Nachdem wichtige Globalisierungsthemen behandelt wurden, läutete Flory schließlich die Gruppenarbeit mit einem Quiz zum kulturellen Verstehen ein. Nun hatten die Schülerinnen und Schüler Zeit, zwölf Fragen zu beantworten. „In welchem Land kann man Lachen am häufigsten als Zeichen von Verwirrung, Unsicherheit oder Verlegenheit ansehen – Spanien, Italien, Japan, USA? Oder: „In welchem Land würde man erwarten, dass jemand sich entschuldigt, dem sie auf die Füße treten – Japan, Brasilien, Griechenland, England? Wo kann man sich bis zu 30 Minuten verspäten und immer noch pünktlich sein – Italien, Schweden, Tschechische Republik, Schweiz?“

Interkulturelle Kompetenzen sind Trumpf

Allen Gruppen gelang es, die Fragen in der geforderten Zeit zu beantworten. Ob sie diese aber alle richtig beantworteten, hing nicht zuletzt davon ab, ob in ihrer Gruppe Schülerinnen und Schüler vertreten waren, die bereits über eine gewisse Auslandserfahrung verfügten oder über ihre Eltern mit den Gepflogenheiten interkultureller Kommunikation vertraut waren. Zwei Stunden Crashkurs in Sachen Globalisierung und durchweg in englischer Sprache brachten sicherlich jede Menge Erkenntnisgewinn. Allerdings bedauerten die Schülerinnen und Schüler auch, dass sie relativ wenig Zeit für die Gruppenarbeit besaßen. Da sie zudem im Rahmen des schulischen Curriculums zum globalisierungskritischen Denken erzogen wurden, vermissten sie die Möglichkeit, sich im angesetzten Zeitrahmen kritischer mit Flory bzw. dem Thema Globalisierung auseinanderzusetzen. Allerdings wird sich die Deutsche Telekom AG/Marcus Flory im Rahmen der Schulbotschafterinitiative und nach Absprache mit der Schulleitung auch weiter an der Elisabeth-Selbert Gesamtschule zu diesem und anderen Themen (z.B. Medienkompetenz, Business@School) inhaltlich engagieren.
Unterm Strich bleibt aber festzuhalten, dass die Kooperation mit außerschulischen Partnern frischen Wind in die Schule bringt.

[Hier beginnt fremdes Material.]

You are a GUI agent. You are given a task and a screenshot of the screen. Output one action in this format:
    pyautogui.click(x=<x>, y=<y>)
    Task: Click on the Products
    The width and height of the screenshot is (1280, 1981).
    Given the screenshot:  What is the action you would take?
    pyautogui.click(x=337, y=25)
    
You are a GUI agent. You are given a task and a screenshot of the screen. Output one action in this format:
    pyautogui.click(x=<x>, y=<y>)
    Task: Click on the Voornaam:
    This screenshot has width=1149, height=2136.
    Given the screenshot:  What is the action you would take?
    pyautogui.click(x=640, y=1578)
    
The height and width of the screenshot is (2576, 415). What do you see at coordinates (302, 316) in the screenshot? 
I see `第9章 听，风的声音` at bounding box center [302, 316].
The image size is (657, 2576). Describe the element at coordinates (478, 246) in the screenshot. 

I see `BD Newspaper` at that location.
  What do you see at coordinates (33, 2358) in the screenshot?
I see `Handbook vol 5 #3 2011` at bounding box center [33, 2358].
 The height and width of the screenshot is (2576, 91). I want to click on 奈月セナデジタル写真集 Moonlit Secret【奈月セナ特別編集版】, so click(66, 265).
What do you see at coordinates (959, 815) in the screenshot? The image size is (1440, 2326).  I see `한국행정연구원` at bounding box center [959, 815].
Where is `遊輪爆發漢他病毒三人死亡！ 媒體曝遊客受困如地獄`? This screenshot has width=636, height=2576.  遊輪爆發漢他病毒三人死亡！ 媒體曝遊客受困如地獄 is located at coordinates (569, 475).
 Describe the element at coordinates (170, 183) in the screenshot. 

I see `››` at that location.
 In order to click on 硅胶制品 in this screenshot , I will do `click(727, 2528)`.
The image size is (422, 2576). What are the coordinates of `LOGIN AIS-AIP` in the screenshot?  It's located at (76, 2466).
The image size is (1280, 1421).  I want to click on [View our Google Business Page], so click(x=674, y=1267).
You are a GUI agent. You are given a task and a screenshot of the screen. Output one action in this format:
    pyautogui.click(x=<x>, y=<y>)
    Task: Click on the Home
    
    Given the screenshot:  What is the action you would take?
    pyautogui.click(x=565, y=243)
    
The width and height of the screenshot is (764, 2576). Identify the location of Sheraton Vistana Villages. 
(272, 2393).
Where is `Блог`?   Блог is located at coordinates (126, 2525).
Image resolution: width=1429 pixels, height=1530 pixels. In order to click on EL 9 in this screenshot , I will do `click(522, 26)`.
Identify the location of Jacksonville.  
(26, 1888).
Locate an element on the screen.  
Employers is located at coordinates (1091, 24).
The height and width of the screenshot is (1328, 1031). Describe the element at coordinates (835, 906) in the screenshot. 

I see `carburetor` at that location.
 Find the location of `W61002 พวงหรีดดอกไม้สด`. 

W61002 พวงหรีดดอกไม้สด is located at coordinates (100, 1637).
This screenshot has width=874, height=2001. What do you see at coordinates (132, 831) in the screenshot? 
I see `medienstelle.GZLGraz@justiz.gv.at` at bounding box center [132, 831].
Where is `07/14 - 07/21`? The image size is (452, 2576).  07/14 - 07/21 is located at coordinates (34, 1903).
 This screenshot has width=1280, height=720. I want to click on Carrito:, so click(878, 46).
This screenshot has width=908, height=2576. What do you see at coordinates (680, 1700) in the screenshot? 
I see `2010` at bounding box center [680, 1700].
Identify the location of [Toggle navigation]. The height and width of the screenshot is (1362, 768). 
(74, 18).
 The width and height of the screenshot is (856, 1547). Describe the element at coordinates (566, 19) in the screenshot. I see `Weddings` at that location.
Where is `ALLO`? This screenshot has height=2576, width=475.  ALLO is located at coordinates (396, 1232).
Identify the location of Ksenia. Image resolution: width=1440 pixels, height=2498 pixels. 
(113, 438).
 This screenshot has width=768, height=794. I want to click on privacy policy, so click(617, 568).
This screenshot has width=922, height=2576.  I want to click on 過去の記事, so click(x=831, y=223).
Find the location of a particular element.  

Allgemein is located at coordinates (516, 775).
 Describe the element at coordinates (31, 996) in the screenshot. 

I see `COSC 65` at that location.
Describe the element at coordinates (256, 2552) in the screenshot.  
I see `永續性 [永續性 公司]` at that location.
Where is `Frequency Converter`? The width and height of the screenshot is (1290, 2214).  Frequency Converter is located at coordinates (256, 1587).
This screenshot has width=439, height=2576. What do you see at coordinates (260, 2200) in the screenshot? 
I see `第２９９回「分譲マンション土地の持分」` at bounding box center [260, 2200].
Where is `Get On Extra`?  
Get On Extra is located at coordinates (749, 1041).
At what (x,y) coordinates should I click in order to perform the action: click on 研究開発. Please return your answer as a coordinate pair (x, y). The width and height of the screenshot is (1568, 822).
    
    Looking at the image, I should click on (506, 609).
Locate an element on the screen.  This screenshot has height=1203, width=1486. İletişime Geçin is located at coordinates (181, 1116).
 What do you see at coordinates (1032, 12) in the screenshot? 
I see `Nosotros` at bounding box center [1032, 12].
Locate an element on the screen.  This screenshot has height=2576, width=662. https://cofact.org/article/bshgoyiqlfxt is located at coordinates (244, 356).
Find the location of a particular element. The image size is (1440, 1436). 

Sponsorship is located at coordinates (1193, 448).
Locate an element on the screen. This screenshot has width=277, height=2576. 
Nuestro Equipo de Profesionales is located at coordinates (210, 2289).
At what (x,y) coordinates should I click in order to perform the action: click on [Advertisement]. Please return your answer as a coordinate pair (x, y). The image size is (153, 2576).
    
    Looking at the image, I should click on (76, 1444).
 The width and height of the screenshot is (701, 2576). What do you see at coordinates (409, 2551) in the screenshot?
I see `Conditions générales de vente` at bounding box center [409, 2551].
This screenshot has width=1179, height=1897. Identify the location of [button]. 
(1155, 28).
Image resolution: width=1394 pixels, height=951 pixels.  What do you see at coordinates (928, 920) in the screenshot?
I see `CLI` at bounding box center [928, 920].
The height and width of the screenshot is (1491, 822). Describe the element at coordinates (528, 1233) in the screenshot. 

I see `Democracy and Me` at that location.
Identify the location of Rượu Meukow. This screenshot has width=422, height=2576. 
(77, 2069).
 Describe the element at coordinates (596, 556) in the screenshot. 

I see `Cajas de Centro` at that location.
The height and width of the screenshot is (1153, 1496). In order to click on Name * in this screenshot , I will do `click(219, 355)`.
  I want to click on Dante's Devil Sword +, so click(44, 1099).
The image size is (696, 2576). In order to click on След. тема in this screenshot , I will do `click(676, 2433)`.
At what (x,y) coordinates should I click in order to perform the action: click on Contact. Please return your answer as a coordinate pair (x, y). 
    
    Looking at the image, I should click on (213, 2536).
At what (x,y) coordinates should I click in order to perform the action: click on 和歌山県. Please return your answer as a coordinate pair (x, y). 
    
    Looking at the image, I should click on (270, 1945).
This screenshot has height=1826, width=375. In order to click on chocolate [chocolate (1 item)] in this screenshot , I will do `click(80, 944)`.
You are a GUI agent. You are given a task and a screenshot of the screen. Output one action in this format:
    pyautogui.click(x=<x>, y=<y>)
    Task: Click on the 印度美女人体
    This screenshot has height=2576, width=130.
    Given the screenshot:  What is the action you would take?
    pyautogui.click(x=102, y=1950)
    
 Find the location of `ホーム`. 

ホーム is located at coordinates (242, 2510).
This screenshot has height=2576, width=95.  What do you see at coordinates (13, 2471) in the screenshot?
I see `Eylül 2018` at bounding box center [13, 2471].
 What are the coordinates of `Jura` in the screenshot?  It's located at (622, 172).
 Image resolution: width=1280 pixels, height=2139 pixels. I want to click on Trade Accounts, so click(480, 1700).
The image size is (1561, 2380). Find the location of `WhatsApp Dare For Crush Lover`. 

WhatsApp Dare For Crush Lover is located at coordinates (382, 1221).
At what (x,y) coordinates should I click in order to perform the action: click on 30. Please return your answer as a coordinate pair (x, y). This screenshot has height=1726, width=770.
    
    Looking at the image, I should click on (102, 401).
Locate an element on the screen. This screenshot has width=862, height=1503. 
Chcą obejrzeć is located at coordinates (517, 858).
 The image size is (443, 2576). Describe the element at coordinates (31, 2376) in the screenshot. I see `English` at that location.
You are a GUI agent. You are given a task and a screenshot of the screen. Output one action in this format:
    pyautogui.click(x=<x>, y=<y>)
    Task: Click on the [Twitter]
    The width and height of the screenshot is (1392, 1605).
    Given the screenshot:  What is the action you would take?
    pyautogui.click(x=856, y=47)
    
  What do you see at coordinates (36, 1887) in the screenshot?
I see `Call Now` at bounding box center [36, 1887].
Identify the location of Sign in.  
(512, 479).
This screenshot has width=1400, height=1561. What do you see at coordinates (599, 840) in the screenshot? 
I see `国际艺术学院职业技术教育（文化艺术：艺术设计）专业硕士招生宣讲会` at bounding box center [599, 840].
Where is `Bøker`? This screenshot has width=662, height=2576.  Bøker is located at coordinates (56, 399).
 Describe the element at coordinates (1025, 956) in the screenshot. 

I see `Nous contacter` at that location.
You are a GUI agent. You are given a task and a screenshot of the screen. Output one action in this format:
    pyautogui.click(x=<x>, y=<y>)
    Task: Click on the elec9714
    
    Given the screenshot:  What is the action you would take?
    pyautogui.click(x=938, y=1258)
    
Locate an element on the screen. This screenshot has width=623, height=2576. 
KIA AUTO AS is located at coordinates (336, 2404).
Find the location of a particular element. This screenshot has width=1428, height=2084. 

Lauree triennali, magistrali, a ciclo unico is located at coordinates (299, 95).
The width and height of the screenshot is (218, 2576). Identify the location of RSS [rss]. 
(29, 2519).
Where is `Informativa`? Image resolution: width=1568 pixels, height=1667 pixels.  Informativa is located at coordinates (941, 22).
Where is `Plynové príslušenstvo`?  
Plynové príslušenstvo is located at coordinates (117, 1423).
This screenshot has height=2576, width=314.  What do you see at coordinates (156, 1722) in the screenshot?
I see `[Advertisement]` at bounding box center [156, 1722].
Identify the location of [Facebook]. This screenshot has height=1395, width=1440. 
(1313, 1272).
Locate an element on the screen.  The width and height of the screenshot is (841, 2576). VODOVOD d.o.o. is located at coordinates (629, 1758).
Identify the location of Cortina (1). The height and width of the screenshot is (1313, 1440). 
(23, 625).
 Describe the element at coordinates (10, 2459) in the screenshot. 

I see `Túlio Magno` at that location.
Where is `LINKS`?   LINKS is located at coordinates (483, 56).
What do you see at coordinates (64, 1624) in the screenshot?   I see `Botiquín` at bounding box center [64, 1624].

Die Schulbesuche der Experten aus verschiedenen Industriesparten verändern die Perspektive der Schülerinnen und Schüler auf die Globalisierung, von der sie alle auf die eine oder andere Weise betroffen sind. Manche entscheiden sich womöglich für eine berufliche Laufbahn bei einem Global Player, gerade weil sie mit multinationalen Teams zusammenarbeiten und beruflich in der Welt zu Hause sind. Man darf auch gespannt sein, wie sich die Schülerinnen und Schüler, die die Gesamtschule in München vertreten werden auf bundesweitem Parkett bewähren. Ohne weiteres kann man sich dem lakonischen Statement von Uwe Spannhake anschließen: „Es schadet nicht!“ (ZF)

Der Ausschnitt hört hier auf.